- [Document source]
Il fallait bien qu’un compositeur polonais s’intéressât au roman Quo vadis, qui valut à Sienkiewicz le prix Nobel de littérature en 1905. Ce fut Feliks Nowowiejski (1877-1946), dont les « Cinq scènes dramatiques » ont inauguré cette année, dans leur version originale en allemand, le huitième festival de musique polonaise de Cracovie. Celui-ci reste fidèle à ses origines et à son esprit : Pawel Orski, son directeur depuis deux ans, exhume avec discernement des œuvres peu jouées, même en Pologne, du Nocturne de Roman Palester au Cinq épisodes d’Adam Walacinski, des Ballades de Mickiewicz mises en musique par Carl Loewe à la Maria de Statkowski. On regrette que cette programmation judicieuse n’attire pas davantage de monde… et que les textes du programme soient toujours aussi scandaleusement indigents.



Nowowiejski naquit dans la partie allemande d’une Pologne rayée de la carte européenne, étudia à Berlin avec Max Bruch, fit carrière à Cracovie de 1909 à 1914, puis s’établit après la guerre à Poznań, où il mourut en 1946. Compositeur, organiste, chef d’orchestre, professeur, on a du mal à imaginer aujourd’hui la renommée de ce musicien polyglotte, qui parlait cinq langues y compris l’arabe – en 1934 il dirigeait ses œuvres à Paris, où Marcel Dupré interprétait sa Première Symphonie pour orgue. Son langage reste traditionnel, mais différent de celui d’un Noskowski – le professeur de Szymanowski - et des élèves de l’Institut de musique de Varsovie : on sent chez lui une formation à l’allemande. Parmi ses nombreuses compositions, ce furent sans doute ses oratorios qui remportèrent le plus grand succès : on lui décerna même en 1902 le prix Meyerbeer, équivalent allemand de notre Prix de Rome , après Le Retour du fils prodigue. La version définitive de Quo vadis, créée en 1909 à Amsterdam, acclamée plus de deux cents fois avant 1939, en Europe et aux Etats-Unis.



Ces Scènes « pour soli, chœur, orchestre et orgue » hésitent souvent entre l’oratorio et l’opéra ; elles témoignent en tout cas d’un évident métier, même si elles sonnent parfois un peu pompier et pâtissent de quelques longueurs – on se gardera de les mettre au niveau des Gurrelieder ou de la Huitième Symphonie de Mahler. Les deux premières scènes, où Rome brûle et où le chef de la garde prétorienne pousse la foule à accuser les chrétiens, ont quelque chose de cinématographique, voire d’hollywoodien avant l’heure, avec un déploiement orchestral et choral d’une grande puissance dramatique, sans parler de la Marche prétorienne. La troisième scène, cependant, convainc davantage : les prières des chrétiens, où perce le compositeur de musique sacrée, atteignent une réelle hauteur d’inspiration. On reste donc plus sensible aux passages intimistes, même si la double fugue finale, où s’exprime l’espoir du triomphe de la foi à travers un retour à la grande tradition de l’oratorio, en impose par sa maîtrise.

- [Consigne 1]
Recopiez fidèlement le passage de la critique sur le Quo vadis de Nowowiejski compris entre « Il fallait bien » et « aussi scandaleusement indigents. », bornes incluses.

- [Données fournies]
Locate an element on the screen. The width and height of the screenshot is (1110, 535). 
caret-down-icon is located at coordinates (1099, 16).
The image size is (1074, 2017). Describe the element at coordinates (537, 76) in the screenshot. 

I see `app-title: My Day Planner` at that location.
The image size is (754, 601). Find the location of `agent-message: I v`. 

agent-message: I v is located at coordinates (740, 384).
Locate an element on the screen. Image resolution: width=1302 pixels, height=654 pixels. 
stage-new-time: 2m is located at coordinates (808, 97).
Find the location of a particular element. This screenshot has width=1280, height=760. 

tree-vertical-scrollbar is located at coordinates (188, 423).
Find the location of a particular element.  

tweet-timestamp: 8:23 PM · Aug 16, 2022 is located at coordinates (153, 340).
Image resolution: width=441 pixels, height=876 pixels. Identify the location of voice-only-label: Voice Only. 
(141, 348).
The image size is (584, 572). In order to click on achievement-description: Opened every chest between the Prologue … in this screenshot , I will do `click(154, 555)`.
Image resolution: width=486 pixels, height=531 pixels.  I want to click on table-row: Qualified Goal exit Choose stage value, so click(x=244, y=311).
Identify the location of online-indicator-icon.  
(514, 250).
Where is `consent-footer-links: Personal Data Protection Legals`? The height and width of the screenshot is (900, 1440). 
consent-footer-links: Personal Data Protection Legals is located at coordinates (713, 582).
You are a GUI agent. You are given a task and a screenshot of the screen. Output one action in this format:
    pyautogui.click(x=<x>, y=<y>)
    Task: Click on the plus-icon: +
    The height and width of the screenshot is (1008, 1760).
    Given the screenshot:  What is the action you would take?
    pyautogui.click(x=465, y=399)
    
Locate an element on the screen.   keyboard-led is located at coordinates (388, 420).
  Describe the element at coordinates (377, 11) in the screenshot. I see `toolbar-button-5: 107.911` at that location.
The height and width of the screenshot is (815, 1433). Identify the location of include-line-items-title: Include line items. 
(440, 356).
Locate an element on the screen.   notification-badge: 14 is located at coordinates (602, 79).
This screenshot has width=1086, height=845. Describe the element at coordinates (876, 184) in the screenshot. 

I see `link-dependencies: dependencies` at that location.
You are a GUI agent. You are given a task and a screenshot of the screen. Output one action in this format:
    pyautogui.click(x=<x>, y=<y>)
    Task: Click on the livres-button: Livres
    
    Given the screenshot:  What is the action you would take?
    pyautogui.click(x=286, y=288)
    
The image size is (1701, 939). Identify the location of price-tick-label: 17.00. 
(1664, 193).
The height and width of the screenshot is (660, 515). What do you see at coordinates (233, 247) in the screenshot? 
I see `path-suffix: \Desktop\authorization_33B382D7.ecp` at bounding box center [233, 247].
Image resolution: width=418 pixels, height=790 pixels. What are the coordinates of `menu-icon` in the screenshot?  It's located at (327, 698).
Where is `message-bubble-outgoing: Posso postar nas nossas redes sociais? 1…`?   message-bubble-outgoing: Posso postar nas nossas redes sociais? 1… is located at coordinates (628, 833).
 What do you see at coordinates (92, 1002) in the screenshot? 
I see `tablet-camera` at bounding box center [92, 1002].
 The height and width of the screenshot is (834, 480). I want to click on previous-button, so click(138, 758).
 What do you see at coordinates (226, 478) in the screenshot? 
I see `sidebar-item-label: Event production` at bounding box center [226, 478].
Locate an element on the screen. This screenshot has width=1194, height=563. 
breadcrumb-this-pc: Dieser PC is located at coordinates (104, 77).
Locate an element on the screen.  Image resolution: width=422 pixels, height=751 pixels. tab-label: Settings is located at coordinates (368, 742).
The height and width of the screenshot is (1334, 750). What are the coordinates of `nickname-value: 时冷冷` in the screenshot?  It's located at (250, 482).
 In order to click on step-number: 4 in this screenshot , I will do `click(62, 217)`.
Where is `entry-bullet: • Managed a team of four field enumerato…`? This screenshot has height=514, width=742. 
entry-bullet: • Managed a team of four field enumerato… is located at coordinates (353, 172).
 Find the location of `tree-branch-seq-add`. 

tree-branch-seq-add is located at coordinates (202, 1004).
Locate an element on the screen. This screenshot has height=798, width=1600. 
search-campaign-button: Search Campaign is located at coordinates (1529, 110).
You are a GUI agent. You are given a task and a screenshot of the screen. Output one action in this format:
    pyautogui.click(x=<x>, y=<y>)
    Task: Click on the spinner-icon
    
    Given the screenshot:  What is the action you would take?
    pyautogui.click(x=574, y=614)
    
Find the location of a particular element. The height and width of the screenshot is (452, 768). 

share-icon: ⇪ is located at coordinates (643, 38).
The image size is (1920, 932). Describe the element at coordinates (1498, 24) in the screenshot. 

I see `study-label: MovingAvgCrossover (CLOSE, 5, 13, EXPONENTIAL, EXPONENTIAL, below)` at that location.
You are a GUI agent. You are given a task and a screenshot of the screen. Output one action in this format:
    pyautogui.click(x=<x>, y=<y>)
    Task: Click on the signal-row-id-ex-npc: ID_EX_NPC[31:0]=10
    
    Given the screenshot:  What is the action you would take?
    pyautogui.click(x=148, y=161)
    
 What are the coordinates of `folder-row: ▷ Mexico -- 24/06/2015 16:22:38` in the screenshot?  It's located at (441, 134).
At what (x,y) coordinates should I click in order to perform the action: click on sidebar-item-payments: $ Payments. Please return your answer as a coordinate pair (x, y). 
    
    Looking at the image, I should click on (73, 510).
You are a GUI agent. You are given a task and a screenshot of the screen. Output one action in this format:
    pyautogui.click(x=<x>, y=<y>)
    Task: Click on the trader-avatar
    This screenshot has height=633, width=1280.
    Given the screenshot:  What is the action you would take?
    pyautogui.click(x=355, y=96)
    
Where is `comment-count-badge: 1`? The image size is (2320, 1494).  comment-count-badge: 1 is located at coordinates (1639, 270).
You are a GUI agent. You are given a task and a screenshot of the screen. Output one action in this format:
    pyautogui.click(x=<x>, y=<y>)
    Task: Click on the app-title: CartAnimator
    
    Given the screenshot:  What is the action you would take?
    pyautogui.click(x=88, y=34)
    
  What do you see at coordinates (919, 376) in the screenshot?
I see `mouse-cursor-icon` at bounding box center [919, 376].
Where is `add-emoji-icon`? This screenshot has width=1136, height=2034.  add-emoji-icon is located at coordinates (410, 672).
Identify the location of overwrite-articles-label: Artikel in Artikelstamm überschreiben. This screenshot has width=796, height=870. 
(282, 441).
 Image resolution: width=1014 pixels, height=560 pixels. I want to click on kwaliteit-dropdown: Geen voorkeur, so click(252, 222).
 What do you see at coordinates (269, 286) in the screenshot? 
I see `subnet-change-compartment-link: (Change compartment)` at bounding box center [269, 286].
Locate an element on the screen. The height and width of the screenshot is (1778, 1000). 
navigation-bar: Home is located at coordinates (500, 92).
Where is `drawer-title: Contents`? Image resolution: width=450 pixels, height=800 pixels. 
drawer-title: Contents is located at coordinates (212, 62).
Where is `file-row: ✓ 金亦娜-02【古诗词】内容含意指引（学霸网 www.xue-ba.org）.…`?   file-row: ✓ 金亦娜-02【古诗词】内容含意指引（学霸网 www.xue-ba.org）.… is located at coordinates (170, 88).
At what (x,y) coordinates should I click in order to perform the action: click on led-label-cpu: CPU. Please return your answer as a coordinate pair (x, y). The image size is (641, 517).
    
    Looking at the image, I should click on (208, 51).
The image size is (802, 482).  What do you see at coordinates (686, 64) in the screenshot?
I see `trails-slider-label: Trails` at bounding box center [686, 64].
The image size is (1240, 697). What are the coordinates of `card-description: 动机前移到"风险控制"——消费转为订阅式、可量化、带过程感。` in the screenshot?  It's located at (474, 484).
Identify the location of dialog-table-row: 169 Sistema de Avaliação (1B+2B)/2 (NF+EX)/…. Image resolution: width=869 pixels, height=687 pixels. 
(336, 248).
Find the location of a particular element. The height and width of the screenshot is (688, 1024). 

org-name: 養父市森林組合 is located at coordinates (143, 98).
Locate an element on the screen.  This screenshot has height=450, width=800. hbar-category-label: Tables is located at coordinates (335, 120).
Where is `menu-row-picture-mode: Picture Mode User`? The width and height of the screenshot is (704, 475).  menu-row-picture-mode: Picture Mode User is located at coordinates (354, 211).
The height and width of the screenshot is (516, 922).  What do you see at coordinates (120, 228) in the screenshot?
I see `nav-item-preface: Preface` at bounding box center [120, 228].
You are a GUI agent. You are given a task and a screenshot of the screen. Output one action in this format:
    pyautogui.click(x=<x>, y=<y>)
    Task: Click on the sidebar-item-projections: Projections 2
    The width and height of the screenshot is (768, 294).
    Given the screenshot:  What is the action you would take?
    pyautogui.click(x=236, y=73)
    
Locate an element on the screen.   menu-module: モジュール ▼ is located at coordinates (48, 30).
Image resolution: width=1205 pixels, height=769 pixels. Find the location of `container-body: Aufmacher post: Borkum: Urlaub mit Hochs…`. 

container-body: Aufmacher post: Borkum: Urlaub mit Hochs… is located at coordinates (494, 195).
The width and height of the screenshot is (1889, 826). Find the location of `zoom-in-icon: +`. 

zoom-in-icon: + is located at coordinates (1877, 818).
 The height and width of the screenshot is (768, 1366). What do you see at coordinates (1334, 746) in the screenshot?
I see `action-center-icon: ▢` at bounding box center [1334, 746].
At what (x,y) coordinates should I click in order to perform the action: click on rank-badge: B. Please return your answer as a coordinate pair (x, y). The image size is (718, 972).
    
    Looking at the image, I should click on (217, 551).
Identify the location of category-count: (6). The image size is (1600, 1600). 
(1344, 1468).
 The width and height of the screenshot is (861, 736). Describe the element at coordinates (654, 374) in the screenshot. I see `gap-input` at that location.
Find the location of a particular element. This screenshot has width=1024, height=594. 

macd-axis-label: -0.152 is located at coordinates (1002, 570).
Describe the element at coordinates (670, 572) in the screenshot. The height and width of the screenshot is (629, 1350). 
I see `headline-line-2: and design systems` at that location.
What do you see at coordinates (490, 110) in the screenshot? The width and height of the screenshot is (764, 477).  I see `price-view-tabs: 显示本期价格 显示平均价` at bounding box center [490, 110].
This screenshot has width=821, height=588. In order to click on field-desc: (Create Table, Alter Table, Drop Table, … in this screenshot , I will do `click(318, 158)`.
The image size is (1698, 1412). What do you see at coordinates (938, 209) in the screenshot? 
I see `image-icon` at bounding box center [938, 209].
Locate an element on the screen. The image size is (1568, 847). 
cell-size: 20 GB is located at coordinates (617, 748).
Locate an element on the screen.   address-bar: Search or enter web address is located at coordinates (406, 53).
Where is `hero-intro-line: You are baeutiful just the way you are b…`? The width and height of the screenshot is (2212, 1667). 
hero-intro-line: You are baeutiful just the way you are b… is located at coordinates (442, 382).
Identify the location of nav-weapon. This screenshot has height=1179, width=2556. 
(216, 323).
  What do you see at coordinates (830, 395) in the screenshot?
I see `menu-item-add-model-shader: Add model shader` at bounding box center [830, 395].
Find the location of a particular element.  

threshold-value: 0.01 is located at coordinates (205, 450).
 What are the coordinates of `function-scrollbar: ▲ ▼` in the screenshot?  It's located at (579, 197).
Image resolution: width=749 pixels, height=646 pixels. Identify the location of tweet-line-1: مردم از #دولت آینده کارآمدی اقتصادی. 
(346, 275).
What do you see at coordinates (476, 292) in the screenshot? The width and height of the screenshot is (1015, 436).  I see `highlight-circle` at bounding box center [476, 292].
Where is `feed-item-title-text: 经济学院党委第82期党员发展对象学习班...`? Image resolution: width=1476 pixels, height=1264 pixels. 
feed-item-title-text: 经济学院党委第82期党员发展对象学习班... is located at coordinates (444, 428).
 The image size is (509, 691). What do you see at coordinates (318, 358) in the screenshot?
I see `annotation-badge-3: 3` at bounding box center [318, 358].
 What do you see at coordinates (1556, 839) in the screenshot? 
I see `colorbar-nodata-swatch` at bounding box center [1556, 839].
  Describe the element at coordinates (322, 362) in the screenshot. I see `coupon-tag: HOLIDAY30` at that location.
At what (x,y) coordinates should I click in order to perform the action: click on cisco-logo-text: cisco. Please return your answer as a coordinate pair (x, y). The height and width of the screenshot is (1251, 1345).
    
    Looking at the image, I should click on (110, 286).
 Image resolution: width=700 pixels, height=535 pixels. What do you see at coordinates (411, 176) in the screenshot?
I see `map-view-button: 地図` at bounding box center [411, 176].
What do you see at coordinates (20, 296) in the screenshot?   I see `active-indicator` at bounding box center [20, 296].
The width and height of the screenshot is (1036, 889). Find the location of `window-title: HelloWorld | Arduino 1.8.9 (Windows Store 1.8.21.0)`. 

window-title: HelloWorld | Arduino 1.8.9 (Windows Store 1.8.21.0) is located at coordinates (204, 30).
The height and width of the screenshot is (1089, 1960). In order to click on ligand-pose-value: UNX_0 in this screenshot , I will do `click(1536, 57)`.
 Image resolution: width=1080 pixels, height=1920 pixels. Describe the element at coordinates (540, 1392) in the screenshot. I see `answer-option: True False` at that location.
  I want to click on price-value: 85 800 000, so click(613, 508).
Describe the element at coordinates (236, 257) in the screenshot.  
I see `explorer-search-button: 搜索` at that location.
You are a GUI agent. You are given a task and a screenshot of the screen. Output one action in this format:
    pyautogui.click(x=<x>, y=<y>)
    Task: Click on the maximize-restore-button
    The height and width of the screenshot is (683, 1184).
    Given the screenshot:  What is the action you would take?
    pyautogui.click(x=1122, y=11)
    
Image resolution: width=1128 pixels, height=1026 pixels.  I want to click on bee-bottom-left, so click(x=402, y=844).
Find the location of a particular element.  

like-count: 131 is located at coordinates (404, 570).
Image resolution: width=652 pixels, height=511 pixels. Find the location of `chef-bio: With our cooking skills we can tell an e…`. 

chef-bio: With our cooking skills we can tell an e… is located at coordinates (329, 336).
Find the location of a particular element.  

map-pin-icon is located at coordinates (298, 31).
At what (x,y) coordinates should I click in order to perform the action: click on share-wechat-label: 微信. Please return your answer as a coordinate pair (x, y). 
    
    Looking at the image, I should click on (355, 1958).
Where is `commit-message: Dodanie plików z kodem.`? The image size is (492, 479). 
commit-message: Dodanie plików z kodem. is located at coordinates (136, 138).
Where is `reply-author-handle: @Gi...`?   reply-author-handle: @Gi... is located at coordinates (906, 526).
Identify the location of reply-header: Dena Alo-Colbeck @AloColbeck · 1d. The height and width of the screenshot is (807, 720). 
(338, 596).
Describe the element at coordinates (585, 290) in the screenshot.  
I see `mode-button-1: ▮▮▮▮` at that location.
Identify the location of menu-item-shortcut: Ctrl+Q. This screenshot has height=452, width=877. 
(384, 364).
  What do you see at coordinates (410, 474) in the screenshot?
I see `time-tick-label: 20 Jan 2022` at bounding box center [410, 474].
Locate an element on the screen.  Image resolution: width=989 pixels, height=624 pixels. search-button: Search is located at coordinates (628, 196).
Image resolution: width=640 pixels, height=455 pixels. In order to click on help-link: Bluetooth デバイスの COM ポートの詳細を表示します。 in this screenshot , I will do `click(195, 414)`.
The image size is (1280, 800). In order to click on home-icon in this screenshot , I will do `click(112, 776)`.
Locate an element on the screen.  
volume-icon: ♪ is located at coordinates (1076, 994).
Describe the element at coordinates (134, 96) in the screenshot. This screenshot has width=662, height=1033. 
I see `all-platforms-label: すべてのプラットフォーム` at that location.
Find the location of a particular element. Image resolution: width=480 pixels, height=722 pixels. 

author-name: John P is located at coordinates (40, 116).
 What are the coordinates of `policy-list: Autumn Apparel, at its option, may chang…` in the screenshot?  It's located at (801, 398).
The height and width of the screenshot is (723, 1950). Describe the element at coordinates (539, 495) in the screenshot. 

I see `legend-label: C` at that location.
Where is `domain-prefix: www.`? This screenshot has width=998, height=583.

- [Consigne 2]
Reprenez les lignes des entrées situées entre celle qui contient « coordinates (48, 30). » et celle qui contient « center [1334, 746]. », bornes incluses. Substituez « Give the coordinates of » à « Find the location of » sans rien modifier d'autre.

- [Corrigé 1]
Il fallait bien qu’un compositeur polonais s’intéressât au roman Quo vadis, qui valut à Sienkiewicz le prix Nobel de littérature en 1905. Ce fut Feliks Nowowiejski (1877-1946), dont les « Cinq scènes dramatiques » ont inauguré cette année, dans leur version originale en allemand, le huitième festival de musique polonaise de Cracovie. Celui-ci reste fidèle à ses origines et à son esprit : Pawel Orski, son directeur depuis deux ans, exhume avec discernement des œuvres peu jouées, même en Pologne, du Nocturne de Roman Palester au Cinq épisodes d’Adam Walacinski, des Ballades de Mickiewicz mises en musique par Carl Loewe à la Maria de Statkowski. On regrette que cette programmation judicieuse n’attire pas davantage de monde… et que les textes du programme soient toujours aussi scandaleusement indigents.

- [Corrigé 2]
Locate an element on the screen.   menu-module: モジュール ▼ is located at coordinates (48, 30).
Image resolution: width=1205 pixels, height=769 pixels. Give the coordinates of `container-body: Aufmacher post: Borkum: Urlaub mit Hochs…`. 

container-body: Aufmacher post: Borkum: Urlaub mit Hochs… is located at coordinates (494, 195).
The width and height of the screenshot is (1889, 826). Give the coordinates of `zoom-in-icon: +`. 

zoom-in-icon: + is located at coordinates (1877, 818).
 The height and width of the screenshot is (768, 1366). What do you see at coordinates (1334, 746) in the screenshot?
I see `action-center-icon: ▢` at bounding box center [1334, 746].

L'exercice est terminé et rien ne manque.